• _What to work on_
Check each line of the data, and copy those where "edit" appears.

• _Source records_
+===+

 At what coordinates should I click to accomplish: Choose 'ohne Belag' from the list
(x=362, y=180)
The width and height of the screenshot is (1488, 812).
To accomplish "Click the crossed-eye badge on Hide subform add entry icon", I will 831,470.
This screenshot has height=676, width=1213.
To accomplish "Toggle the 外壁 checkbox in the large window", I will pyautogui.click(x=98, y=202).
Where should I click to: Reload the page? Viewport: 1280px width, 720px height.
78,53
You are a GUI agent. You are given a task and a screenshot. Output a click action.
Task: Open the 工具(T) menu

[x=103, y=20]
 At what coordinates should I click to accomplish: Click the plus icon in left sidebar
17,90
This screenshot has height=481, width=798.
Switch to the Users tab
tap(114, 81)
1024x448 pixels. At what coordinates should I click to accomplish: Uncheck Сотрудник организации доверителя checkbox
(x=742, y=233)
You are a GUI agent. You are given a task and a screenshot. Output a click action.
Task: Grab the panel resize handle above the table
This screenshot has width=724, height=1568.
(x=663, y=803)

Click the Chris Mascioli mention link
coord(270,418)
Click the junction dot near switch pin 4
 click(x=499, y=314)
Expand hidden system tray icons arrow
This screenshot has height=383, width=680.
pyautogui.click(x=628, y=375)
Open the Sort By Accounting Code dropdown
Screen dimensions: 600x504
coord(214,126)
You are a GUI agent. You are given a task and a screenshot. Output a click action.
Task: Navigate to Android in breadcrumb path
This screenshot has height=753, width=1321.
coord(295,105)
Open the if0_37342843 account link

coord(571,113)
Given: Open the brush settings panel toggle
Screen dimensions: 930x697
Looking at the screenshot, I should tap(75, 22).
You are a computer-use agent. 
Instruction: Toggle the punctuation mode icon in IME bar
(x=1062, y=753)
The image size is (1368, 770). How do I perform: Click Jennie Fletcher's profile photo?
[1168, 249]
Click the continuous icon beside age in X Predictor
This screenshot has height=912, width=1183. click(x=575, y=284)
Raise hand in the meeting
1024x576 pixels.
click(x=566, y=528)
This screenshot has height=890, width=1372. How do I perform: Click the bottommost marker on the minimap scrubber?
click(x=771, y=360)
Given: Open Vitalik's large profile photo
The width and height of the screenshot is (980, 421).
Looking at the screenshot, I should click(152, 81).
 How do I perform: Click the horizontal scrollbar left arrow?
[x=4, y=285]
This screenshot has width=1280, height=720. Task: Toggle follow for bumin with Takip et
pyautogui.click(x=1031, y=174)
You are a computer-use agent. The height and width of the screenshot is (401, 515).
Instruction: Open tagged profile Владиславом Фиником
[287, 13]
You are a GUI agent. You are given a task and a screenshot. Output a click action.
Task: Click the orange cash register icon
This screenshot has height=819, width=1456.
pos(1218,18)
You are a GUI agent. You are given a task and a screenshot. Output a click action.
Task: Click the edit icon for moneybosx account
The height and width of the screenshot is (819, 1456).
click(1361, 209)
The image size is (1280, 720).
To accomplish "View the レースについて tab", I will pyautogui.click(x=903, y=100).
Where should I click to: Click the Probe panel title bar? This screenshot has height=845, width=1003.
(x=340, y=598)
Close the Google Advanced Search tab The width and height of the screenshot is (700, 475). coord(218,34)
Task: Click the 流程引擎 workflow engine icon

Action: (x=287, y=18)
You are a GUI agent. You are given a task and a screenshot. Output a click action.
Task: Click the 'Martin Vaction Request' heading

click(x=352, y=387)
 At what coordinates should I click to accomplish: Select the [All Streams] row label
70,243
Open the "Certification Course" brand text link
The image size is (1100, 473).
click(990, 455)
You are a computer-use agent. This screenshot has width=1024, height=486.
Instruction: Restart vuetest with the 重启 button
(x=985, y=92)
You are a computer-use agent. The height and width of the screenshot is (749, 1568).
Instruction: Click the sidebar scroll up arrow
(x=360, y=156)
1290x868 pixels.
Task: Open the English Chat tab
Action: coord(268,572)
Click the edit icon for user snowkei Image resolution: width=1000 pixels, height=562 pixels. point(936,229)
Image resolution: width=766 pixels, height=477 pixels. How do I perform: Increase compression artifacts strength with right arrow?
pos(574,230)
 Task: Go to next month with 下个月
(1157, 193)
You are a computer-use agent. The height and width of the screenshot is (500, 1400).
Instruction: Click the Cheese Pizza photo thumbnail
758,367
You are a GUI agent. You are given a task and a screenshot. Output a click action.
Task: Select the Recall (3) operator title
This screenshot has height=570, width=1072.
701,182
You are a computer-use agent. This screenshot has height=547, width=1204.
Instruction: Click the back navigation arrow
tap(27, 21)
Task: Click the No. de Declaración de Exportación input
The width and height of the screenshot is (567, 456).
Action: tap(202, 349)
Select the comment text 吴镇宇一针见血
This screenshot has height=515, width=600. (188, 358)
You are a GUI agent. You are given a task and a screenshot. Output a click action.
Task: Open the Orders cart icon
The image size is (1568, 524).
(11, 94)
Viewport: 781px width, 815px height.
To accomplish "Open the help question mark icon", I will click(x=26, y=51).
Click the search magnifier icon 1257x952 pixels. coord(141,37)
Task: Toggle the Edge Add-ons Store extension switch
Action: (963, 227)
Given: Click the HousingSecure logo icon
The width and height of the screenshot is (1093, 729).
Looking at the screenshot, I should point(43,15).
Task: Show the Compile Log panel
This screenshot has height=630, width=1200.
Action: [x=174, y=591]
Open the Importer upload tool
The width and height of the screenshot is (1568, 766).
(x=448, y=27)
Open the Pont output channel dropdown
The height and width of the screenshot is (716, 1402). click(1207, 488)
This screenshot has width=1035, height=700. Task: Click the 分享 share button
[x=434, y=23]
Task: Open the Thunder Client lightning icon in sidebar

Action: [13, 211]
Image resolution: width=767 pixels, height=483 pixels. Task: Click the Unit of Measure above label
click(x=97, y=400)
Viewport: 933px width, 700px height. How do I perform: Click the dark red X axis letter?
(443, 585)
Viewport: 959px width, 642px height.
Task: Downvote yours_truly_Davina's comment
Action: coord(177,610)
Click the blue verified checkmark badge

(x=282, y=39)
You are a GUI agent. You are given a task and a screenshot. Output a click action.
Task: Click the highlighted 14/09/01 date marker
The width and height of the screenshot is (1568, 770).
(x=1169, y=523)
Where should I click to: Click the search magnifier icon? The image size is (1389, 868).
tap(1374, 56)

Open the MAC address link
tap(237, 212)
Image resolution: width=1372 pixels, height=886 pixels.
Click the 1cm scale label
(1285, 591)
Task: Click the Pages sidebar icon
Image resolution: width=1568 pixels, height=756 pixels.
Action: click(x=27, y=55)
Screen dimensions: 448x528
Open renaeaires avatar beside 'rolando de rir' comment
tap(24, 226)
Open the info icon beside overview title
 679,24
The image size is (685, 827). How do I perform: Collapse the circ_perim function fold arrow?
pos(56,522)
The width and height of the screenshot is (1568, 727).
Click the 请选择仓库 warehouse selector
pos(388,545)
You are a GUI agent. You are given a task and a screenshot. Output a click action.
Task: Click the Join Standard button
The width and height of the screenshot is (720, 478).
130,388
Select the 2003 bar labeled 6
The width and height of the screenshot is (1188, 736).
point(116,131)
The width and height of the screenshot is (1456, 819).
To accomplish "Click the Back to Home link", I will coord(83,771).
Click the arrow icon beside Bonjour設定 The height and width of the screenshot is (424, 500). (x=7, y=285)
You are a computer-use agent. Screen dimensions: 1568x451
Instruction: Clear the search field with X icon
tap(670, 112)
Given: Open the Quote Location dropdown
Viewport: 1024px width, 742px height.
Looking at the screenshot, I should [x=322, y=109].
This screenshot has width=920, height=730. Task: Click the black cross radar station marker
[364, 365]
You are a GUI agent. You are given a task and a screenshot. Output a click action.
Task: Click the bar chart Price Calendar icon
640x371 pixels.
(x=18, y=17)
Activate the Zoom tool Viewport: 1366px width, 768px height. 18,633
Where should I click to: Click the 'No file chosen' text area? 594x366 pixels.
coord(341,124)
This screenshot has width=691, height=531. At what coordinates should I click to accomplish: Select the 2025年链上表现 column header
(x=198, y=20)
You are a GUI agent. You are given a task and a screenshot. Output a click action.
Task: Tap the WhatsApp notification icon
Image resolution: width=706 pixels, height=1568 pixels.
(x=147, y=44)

+===+

• _Task result_
Task: Click the edit icon for moneybosx account
Click the edit icon for user snowkei Image resolution: width=1000 pixels, height=562 pixels. point(936,229)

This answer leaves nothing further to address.